Certaines opérations de maintien de l'ordre sont plus difficiles que d'autres, compte tenu de l'intensité croissante de la violence dans certaines zones. Percevez-vous alors une tension psychologique au sein de vos unités avant leur entrée en mission, par exemple à Sivens ou à Notre-Dame-des-Landes ? Pouvez-vous être conduits à faire des choix dans la mobilisation de certains personnels ?
Le responsable du groupe opérationnel, avez-vous rappelé, décide en lien avec l'autorité civile ; mais un groupe est par définition composé d'individus. Si l'un d'eux vous paraît flancher, pouvez-vous aller jusqu'à l'écarter des opérations, au moins provisoirement ?
Commandant Éric Le Mabec. Une unité de CRS réunit des hommes qui, au-delà de leurs missions ponctuelles de maintien de l'ordre, vivent ensemble deux cents jours par an. La cohésion entre eux dépasse donc le cadre professionnel ; elle nous aide pour constituer des groupes sur la base de compétences techniques, mais aussi par affinités. Des liens d'amitié contribuent aussi, d'ailleurs, à la reconnaissance du lien hiérarchique.

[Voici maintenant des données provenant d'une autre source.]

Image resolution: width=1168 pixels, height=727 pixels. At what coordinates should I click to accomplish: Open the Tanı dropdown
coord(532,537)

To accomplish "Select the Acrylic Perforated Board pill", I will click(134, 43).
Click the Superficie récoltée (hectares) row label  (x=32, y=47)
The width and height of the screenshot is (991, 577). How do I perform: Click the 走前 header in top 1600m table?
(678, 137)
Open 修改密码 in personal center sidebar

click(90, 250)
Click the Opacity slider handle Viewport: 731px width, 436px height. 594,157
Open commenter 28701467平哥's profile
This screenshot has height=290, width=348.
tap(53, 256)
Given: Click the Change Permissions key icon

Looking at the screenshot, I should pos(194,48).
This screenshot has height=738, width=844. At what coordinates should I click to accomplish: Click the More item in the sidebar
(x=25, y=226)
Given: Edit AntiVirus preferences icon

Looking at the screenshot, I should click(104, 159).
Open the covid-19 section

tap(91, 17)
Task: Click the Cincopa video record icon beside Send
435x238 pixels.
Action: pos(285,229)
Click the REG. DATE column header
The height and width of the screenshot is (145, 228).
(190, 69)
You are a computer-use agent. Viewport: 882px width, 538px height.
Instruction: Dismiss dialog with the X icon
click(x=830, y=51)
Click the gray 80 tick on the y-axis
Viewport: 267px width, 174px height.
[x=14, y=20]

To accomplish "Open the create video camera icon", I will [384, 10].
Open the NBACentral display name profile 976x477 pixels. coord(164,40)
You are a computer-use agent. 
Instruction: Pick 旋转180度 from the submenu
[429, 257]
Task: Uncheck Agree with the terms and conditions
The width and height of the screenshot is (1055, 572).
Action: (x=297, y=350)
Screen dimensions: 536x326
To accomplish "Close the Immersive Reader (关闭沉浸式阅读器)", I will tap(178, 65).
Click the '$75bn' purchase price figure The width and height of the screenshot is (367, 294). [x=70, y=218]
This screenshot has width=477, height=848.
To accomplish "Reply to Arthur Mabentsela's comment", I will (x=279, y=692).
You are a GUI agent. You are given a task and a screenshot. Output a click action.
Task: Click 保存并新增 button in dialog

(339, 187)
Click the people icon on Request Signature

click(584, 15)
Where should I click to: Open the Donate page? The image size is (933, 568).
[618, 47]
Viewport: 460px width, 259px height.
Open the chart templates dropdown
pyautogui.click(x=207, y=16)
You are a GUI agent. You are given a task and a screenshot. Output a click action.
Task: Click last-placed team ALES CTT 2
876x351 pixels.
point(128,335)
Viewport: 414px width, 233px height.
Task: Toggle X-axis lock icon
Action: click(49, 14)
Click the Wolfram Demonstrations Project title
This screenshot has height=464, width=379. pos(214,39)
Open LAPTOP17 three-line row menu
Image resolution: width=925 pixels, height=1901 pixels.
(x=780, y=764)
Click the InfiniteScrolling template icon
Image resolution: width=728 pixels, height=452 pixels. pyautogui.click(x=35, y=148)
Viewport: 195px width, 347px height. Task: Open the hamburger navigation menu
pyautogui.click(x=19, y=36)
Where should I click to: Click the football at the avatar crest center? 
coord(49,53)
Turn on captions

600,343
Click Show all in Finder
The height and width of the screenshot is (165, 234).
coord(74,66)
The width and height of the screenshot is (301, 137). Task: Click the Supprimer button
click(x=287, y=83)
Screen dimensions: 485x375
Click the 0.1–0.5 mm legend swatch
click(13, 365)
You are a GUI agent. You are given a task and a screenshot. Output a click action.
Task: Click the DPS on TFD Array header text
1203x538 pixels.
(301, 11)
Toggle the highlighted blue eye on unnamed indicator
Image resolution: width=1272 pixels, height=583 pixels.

Dans nos formations, nous rappelons aux fonctionnaires les conséquences judiciaires auxquelles les exposent des ripostes individuelles spontanées ; reste que, au cours de déplacements d'une durée moyenne de trois semaines, des défaillances individuelles peuvent intervenir, que nous nous efforçons de déceler en dehors des opérations. Notre système de relève permet aussi de remplacer des fonctionnaires sans porter atteinte au dispositif opérationnel. Si un responsable constate que l'un des fonctionnaires flanche, il décide alors de le mettre à l'abri pour préserver la sécurité de son groupe.